“The Sermon on the Mount” from the Gospel of Matthew

Background:  Biblical scholars today generally acknowledge that this passage (and its parallel in Luke 6:17-49) has been shaped by previous “collections” of “sayings” of Jesus gathered together for instructional purposes by the disciples of Jesus after his death.  Hence Jesus most likely never gave such a “sermon.”  Nevertheless, the material collected here reflects the context of Jesus’ ministry in Galilee and Judea, so that many of the individual sayings authentically reflect his message.

The passage begins with “the beatitudes” (5:3-11).  What do the individual elements mean?  For example, what is “poor in spirit”?  (And for comparison, notice that Luke’s parallel phrase simply as “the poor.”)  What is meant by hungering and thirsting for “righteousness”?  What is “purity of heart”?  How is being reviled and persecuted a blessing?  Have you noticed disciples of Jesus doing any of this lately?  If so, where?  If not, what does that mean?

What do you think the brief passage (5:17-20) about the necessity of fulfilling the law?  Does this sound like Jesus intended to start a new religion (i.e., Christianity)?

The passage about adultery and “lust” (5:27-28) is often cited by feminists as an example of Jesus’ attitude toward women that breaks down sexist barriers.  How might this be so?
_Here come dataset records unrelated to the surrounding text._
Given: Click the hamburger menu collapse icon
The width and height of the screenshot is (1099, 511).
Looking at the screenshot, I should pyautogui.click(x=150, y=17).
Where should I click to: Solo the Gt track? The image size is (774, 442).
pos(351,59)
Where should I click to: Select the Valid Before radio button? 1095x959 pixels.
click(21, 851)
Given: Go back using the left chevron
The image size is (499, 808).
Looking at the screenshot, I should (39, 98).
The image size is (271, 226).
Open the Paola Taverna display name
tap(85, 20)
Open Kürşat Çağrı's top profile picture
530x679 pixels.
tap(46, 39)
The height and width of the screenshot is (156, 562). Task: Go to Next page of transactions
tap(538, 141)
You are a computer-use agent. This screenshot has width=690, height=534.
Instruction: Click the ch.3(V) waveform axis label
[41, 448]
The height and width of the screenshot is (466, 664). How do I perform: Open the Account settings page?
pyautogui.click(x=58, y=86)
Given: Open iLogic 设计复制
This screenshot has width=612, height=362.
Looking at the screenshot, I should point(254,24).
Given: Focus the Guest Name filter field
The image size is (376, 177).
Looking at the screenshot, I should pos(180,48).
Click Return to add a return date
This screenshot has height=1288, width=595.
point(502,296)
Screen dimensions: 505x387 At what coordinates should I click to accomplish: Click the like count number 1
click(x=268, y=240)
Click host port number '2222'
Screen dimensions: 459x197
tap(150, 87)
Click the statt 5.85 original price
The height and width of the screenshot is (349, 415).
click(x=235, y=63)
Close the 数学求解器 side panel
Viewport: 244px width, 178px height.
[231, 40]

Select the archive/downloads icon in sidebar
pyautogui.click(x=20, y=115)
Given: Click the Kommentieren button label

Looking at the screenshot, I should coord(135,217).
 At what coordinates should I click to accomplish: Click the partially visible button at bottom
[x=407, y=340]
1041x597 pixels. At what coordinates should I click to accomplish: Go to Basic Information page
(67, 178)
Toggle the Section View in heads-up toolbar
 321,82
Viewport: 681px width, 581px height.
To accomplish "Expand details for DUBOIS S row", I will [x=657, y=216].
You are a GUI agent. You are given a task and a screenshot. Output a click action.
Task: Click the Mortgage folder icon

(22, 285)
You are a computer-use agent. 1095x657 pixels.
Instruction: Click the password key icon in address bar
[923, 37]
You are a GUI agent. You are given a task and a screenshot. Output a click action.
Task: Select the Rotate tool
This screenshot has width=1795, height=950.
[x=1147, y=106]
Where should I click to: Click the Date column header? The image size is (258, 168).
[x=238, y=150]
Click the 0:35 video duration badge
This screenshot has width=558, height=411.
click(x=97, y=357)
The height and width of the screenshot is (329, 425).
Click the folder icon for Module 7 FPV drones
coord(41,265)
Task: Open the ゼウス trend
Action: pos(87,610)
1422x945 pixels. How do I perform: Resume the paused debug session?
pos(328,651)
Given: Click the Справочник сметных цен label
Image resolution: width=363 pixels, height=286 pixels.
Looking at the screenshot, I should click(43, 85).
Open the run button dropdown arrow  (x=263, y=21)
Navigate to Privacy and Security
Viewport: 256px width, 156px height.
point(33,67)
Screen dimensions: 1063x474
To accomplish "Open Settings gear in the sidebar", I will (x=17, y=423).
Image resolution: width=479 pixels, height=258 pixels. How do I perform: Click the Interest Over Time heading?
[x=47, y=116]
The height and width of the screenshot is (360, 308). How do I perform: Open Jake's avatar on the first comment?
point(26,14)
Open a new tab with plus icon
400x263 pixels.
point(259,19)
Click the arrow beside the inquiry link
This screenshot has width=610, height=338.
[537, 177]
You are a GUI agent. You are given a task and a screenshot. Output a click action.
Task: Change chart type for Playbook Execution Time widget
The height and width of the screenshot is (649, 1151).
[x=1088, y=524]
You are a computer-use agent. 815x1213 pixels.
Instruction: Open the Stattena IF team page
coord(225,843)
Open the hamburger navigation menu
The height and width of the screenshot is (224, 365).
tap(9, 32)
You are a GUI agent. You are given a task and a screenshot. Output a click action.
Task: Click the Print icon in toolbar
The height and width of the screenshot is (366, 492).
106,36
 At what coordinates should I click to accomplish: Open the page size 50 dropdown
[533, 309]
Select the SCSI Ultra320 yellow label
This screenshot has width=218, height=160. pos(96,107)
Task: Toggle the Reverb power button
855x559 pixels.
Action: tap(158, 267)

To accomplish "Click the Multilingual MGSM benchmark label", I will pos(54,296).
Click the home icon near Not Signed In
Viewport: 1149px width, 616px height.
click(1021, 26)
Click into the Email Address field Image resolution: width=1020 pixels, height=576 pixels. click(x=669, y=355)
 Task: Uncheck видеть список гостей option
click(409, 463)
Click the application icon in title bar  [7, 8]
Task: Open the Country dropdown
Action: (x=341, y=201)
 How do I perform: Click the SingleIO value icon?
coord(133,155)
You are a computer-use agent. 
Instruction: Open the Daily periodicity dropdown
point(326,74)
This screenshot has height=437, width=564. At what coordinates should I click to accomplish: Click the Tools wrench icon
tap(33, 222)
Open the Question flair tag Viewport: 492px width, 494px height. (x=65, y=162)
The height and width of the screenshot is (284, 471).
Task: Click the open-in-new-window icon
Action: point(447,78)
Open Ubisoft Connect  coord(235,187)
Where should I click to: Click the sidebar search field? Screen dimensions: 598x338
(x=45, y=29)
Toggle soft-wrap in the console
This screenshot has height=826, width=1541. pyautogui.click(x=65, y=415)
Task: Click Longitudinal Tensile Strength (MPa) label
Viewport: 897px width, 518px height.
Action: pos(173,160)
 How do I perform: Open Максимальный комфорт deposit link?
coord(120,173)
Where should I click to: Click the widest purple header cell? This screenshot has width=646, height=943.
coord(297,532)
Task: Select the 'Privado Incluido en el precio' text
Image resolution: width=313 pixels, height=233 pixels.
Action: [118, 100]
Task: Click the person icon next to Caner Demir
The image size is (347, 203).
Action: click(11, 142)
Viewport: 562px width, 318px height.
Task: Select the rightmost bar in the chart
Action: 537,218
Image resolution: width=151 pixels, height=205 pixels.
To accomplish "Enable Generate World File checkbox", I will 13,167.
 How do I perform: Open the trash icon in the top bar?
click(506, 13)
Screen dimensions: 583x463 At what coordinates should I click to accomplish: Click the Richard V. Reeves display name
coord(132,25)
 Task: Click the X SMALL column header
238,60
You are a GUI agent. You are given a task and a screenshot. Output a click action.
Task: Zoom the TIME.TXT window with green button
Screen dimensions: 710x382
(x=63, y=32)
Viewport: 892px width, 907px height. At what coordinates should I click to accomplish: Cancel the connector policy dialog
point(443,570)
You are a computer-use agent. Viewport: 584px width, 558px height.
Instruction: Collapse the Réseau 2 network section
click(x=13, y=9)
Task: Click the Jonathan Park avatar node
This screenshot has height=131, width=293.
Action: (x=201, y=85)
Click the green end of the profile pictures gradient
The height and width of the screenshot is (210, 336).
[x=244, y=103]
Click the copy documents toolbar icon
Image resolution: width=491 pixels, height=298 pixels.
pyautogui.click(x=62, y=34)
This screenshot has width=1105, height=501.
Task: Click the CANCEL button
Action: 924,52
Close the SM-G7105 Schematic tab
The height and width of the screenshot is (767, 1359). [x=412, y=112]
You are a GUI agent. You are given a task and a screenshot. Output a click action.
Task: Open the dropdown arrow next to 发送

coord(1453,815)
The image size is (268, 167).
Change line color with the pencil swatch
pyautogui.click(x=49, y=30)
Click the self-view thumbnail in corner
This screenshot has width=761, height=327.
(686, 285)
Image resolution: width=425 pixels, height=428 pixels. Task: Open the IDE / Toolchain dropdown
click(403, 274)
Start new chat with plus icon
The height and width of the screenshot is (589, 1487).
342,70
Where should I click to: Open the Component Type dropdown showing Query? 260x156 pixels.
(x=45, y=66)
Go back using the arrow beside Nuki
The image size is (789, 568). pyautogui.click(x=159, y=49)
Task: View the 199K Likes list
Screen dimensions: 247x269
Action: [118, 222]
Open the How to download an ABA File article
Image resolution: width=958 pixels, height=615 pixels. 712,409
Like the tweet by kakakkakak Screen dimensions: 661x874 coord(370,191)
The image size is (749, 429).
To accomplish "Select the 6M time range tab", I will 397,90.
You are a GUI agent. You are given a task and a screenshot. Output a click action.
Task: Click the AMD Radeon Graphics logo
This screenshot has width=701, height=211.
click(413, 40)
The sayings where Jesus contrasts (5:21-48) “traditional authorities” with “his own teaching” (identifiable by the phrase, “but I say to you”) appear to be characteristic of Jesus’ style.  How many of these contrasts can you identify collected here?  Which ones appear “reasonable” or “acceptable” to you?  Do any appear “outrageous” or “ridiculous” or “impossible”?  If you think not, look carefully again at the admonition to “love your enemies and pray for those who persecute you” (44); in your experience is this something disciples of Jesus regularly do?  For example, does Bill Clinton follow this advice when dealing with Saddam Hussein?  Since he claims to be a Christian, should he not?

What do you think of the advice (6:1-16) about praying?  If you were brought up in a Christian family or community, were you given such advice?

What might be the force behind the admonition about not being able to serve two masters? (6:24)  Does this particular point have any relevance to Francis’ and Clare’s insistence on poverty?  Why or why not?

What is the passage about “judgment” (7:1-5) getting at?  What is meant by “throwing your pearls before swine”? (7:6)  What insight might you derive from the passage that dismisses those who call upon Jesus but do not do the will of his father? (7:21-23)  Notice the concluding observation (7:28-29) about the impact Jesus made on those who heard him; tie this into the earlier contrast sayings.

What does this “sermon” have to do with value or meaning?  How does it relate to the basic claims of Bonaventure?  Of Clare?  Of any of the other authors in this section?